- [REQUIRED TASK]
Retype the entries below precisely, line for line.

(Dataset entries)
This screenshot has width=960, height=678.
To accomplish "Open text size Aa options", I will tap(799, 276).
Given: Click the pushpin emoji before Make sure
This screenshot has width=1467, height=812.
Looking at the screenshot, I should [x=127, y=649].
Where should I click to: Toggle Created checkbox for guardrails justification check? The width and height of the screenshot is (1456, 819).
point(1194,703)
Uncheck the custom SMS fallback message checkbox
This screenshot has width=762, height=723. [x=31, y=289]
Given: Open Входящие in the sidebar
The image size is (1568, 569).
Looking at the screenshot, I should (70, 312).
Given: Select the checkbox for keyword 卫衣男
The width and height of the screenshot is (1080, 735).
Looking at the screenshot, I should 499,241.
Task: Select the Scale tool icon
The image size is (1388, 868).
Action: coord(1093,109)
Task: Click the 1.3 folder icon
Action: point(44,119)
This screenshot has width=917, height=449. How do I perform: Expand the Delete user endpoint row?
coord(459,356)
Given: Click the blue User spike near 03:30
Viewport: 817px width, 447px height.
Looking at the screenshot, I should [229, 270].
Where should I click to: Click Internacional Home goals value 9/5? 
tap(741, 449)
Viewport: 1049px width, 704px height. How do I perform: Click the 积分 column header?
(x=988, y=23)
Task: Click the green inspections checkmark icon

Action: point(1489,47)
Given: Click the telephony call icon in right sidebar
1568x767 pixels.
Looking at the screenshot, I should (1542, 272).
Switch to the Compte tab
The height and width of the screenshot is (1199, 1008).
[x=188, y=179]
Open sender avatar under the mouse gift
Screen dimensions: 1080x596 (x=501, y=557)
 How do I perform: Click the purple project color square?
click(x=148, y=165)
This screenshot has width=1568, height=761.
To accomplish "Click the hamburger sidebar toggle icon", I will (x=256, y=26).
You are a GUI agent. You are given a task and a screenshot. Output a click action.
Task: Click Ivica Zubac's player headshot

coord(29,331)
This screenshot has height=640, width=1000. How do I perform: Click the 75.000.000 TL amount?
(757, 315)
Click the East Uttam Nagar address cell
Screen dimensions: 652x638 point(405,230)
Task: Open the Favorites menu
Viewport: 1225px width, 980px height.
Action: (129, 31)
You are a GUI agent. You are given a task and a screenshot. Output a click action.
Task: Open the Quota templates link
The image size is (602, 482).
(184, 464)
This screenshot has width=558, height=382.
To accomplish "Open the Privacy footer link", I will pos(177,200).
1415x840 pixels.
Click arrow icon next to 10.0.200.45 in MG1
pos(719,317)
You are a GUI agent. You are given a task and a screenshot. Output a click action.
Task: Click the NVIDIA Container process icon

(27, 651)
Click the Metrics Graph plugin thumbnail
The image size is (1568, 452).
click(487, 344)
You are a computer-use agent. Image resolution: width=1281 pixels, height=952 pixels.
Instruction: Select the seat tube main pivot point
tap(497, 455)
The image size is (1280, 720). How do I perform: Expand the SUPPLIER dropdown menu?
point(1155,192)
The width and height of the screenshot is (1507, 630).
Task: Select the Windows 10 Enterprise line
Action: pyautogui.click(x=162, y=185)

- [RESULT OF THIS EXERCISE]
This screenshot has width=960, height=678.
To accomplish "Open text size Aa options", I will tap(799, 276).
Given: Click the pushpin emoji before Make sure
This screenshot has width=1467, height=812.
Looking at the screenshot, I should [x=127, y=649].
Where should I click to: Toggle Created checkbox for guardrails justification check? The width and height of the screenshot is (1456, 819).
point(1194,703)
Uncheck the custom SMS fallback message checkbox
This screenshot has width=762, height=723. [x=31, y=289]
Given: Open Входящие in the sidebar
The image size is (1568, 569).
Looking at the screenshot, I should (70, 312).
Given: Select the checkbox for keyword 卫衣男
The width and height of the screenshot is (1080, 735).
Looking at the screenshot, I should 499,241.
Task: Select the Scale tool icon
The image size is (1388, 868).
Action: coord(1093,109)
Task: Click the 1.3 folder icon
Action: point(44,119)
This screenshot has width=917, height=449. How do I perform: Expand the Delete user endpoint row?
coord(459,356)
Given: Click the blue User spike near 03:30
Viewport: 817px width, 447px height.
Looking at the screenshot, I should [229, 270].
Where should I click to: Click Internacional Home goals value 9/5? 
tap(741, 449)
Viewport: 1049px width, 704px height. How do I perform: Click the 积分 column header?
(x=988, y=23)
Task: Click the green inspections checkmark icon

Action: point(1489,47)
Given: Click the telephony call icon in right sidebar
1568x767 pixels.
Looking at the screenshot, I should (1542, 272).
Switch to the Compte tab
The height and width of the screenshot is (1199, 1008).
[x=188, y=179]
Open sender avatar under the mouse gift
Screen dimensions: 1080x596 (x=501, y=557)
 How do I perform: Click the purple project color square?
click(x=148, y=165)
This screenshot has width=1568, height=761.
To accomplish "Click the hamburger sidebar toggle icon", I will (x=256, y=26).
You are a GUI agent. You are given a task and a screenshot. Output a click action.
Task: Click Ivica Zubac's player headshot

coord(29,331)
This screenshot has height=640, width=1000. How do I perform: Click the 75.000.000 TL amount?
(757, 315)
Click the East Uttam Nagar address cell
Screen dimensions: 652x638 point(405,230)
Task: Open the Favorites menu
Viewport: 1225px width, 980px height.
Action: (129, 31)
You are a GUI agent. You are given a task and a screenshot. Output a click action.
Task: Open the Quota templates link
The image size is (602, 482).
(184, 464)
This screenshot has width=558, height=382.
To accomplish "Open the Privacy footer link", I will pos(177,200).
1415x840 pixels.
Click arrow icon next to 10.0.200.45 in MG1
pos(719,317)
You are a GUI agent. You are given a task and a screenshot. Output a click action.
Task: Click the NVIDIA Container process icon

(27, 651)
Click the Metrics Graph plugin thumbnail
The image size is (1568, 452).
click(487, 344)
You are a computer-use agent. Image resolution: width=1281 pixels, height=952 pixels.
Instruction: Select the seat tube main pivot point
tap(497, 455)
The image size is (1280, 720). How do I perform: Expand the SUPPLIER dropdown menu?
point(1155,192)
The width and height of the screenshot is (1507, 630).
Task: Select the Windows 10 Enterprise line
Action: pyautogui.click(x=162, y=185)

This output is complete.